日本企業の社員は「いけすの魚」
このままではアジアにも人材が流出

 日本以外での多くの国々では、入社して3~5年たった社員は盛んに転職し始める。特に東南アジアでは近年、欧米でMBA(経営学修士)を取った人材が増えている。こういったハイクラスの人材は、自分のスキルや経験をより生かせる職場を求め、積極的に転職する。また現地の大手企業や欧米の外資系企業も、彼らにふさわしい給料で迎え入れる。

 これに対して日本企業はどうか。日本企業は新卒の採用においては、海外各国よりも高いコストをかけ、優秀な人材を確保しようと努力する。しかし一度採用してしまえば、日本企業の人材は「いけすの魚」のようなもの。

 彼らは転職をあまり好まず、高い給料を支払わなくても逃げ出さない。

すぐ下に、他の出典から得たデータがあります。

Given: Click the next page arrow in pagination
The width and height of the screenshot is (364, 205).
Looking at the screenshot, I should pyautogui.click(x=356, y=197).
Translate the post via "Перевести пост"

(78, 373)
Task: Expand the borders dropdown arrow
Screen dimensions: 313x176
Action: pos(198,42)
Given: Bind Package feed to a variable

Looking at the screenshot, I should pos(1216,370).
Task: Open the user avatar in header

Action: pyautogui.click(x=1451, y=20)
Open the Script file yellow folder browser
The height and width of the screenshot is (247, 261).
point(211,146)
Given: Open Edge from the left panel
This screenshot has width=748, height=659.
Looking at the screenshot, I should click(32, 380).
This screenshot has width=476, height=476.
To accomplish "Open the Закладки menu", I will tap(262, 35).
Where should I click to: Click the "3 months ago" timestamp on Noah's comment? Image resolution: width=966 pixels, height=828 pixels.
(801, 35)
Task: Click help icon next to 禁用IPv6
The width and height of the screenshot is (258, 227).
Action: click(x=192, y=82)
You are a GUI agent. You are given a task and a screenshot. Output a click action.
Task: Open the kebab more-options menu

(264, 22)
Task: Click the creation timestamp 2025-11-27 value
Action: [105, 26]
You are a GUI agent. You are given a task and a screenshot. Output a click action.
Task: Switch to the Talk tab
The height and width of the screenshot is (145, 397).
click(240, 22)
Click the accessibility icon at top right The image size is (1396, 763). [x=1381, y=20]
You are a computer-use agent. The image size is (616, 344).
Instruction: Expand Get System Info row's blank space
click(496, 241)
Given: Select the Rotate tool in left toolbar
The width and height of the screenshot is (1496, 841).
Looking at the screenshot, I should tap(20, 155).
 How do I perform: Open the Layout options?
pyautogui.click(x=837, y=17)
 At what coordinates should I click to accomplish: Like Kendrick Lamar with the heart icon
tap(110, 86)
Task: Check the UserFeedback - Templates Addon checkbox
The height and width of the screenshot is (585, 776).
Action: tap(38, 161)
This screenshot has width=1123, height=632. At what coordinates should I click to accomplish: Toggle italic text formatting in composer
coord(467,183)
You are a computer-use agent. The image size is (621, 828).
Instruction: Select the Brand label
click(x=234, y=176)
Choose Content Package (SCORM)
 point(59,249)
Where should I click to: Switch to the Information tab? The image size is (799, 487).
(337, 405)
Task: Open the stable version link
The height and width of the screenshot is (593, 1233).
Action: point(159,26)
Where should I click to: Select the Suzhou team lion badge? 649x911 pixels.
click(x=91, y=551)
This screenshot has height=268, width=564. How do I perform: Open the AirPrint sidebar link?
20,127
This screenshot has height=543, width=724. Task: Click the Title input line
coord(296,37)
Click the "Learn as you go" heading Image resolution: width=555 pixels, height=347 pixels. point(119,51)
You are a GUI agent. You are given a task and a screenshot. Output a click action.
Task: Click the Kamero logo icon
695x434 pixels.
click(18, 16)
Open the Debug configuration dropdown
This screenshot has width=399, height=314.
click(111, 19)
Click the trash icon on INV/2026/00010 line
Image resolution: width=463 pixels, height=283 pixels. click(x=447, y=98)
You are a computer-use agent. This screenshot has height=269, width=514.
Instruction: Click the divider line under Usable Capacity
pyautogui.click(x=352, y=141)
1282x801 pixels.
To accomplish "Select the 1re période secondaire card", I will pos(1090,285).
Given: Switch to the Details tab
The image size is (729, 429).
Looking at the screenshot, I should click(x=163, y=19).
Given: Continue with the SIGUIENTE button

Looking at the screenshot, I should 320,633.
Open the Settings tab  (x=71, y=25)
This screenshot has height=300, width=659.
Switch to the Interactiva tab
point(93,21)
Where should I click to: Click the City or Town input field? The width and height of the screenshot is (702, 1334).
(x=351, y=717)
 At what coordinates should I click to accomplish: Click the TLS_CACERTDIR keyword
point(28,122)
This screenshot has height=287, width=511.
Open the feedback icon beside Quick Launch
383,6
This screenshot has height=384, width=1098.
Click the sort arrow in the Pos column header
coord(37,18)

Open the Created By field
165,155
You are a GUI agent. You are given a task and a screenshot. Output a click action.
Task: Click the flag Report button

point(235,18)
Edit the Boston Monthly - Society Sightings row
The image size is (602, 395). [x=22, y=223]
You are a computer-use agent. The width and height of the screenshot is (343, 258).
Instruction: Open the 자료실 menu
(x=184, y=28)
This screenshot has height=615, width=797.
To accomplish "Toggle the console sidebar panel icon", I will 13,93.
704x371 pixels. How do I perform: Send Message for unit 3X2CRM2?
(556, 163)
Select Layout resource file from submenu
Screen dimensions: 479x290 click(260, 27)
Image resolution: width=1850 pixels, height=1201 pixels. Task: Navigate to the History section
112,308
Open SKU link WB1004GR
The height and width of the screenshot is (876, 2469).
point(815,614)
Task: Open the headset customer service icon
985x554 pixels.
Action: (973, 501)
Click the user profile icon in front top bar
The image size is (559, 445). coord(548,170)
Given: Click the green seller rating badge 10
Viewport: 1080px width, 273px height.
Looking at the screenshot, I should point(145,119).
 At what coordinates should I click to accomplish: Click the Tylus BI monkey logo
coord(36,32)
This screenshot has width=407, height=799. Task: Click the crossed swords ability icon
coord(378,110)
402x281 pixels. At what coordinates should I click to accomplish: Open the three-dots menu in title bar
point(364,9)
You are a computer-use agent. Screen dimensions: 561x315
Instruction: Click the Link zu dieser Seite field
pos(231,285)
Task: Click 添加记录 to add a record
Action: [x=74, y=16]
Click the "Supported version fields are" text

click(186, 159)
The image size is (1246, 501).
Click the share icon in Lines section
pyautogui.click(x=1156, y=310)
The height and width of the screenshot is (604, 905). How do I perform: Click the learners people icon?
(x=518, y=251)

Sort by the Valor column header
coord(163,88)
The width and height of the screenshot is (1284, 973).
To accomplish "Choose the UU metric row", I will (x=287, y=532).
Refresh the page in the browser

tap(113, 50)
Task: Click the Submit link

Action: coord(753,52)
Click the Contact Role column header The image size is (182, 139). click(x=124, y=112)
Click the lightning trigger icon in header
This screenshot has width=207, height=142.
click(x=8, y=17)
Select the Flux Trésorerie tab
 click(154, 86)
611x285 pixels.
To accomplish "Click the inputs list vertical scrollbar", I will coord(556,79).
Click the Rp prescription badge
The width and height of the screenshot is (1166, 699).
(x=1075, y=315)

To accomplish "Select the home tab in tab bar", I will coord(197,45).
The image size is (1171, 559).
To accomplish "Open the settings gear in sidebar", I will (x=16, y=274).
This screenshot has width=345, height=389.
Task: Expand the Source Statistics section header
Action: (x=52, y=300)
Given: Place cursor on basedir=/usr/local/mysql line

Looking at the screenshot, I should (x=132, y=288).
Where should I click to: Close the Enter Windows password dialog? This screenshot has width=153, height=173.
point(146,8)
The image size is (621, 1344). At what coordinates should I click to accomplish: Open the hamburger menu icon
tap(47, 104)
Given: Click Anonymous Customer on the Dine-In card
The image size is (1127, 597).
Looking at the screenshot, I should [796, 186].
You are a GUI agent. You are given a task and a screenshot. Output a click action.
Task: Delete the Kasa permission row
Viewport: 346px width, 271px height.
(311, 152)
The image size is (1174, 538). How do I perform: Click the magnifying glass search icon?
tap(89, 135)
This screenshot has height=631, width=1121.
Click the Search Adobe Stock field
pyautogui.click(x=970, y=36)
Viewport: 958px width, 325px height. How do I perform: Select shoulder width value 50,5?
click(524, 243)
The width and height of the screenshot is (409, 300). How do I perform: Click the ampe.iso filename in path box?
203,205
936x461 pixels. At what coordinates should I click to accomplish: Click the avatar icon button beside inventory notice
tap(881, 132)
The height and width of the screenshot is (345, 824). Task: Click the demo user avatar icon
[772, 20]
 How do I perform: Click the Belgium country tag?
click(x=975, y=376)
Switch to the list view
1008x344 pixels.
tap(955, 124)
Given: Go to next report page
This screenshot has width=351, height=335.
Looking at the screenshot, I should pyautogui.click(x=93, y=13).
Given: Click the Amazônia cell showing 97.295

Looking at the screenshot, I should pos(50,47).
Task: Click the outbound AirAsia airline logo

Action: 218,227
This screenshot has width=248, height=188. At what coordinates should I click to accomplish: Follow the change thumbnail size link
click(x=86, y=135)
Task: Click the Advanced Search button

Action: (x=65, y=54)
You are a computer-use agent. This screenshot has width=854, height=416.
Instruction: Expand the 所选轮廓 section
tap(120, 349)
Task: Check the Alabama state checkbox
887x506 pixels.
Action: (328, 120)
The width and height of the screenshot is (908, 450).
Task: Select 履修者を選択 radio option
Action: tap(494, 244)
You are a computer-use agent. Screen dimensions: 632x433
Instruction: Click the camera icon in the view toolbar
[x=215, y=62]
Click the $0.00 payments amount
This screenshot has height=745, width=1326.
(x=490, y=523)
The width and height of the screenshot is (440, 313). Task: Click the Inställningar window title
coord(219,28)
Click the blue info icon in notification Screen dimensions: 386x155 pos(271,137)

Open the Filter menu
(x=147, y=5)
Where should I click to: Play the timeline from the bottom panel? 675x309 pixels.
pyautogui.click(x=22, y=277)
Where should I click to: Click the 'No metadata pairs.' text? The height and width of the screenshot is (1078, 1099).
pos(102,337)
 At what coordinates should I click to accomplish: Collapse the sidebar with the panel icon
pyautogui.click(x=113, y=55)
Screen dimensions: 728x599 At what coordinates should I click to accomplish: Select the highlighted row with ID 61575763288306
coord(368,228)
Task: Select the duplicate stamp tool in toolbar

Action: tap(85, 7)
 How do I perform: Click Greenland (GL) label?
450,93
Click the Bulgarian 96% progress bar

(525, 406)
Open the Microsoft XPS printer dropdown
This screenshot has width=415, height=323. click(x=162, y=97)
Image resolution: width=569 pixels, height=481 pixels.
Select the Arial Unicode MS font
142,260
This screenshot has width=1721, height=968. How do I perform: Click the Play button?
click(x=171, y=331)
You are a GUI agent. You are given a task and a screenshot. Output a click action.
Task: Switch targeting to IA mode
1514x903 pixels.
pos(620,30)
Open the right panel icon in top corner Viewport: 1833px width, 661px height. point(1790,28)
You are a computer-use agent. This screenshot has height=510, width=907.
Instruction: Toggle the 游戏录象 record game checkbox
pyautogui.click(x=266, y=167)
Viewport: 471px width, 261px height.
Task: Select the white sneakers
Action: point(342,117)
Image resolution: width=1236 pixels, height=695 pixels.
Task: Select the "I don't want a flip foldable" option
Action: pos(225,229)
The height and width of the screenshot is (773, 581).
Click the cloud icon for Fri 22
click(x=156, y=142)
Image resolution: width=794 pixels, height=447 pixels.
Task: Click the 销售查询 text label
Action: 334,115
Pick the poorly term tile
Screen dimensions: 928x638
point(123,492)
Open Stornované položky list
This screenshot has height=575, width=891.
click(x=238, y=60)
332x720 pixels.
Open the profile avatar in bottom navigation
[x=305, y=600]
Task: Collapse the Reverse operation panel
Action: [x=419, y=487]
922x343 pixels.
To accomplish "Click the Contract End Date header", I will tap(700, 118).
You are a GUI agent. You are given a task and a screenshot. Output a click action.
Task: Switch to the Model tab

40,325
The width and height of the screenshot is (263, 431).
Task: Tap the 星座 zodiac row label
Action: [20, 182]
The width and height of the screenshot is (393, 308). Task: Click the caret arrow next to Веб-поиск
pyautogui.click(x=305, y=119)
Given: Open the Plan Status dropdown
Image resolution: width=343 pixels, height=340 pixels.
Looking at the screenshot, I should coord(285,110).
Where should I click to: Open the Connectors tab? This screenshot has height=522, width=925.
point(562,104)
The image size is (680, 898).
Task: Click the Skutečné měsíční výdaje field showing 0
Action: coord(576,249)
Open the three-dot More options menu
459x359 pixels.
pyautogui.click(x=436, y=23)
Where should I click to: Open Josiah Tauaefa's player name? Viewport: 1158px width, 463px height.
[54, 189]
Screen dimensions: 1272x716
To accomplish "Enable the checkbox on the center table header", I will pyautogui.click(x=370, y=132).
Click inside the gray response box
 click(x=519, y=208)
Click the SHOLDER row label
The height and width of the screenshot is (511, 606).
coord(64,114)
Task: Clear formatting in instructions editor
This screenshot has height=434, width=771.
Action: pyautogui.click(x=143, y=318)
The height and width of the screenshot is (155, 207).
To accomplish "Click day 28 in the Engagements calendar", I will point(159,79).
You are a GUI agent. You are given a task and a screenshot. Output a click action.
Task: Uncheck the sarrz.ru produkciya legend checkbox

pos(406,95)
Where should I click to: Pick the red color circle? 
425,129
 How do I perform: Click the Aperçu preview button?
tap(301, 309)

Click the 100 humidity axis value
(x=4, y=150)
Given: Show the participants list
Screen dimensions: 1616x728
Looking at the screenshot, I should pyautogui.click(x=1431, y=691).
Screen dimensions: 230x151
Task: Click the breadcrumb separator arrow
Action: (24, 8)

このいけすの魚状態が、経験を重ね、本来なら人材市場で高い価値を得られるエグゼクティブレベルでも続くのだ。

 日本人の間には、「そうは言っても日本企業の給料は、新興国に比べればまだ高い」という思い込みがあるように感じる。だが今回のデータで浮き彫りになった現実を直視し、他国に伍す給料戦略、人材戦略を講じなくては、日本の企業や産業の競争力自体が早晩大きく損なわれるだろう。

 そんな不安を感じさせるのが、海外現地法人の状況だ。

 日本企業は海外に進出した際、現地の人材をコストダウンのために起用する傾向がある。欧米の現地法人を除けば、「海外の拠点で、日本人より高給で現地人材を採用するなんてあり得ない」と考える企業が少なくないのだ。そして本当に優秀な現地の人材を起用せず、「優秀ではないが給料が安い現地の人材」か、「日本から派遣する駐在員」のどちらかを使おうとする。

 だが世界的に見れば、重要な仕事を現地の優秀な人材に任せることはごく普通だ。能力が高く、現地の市場やビジネスの慣習をよく理解している人の方が、より結果を出せるからだ。決してコスト削減のために現地の人材を起用しているのではない。

 日本企業はこのままだと、人材力の差で海外市場でライバルに負けていく。さらに将来的には、日本国内の優れた人材が海外へ大量に流出する恐れもある。日本にとってこれまで、優れた人材が流出する先は米国や欧州の先進国というのが定石だった。しかし今後は、アジア各国への流出も起こりかねない状況だ。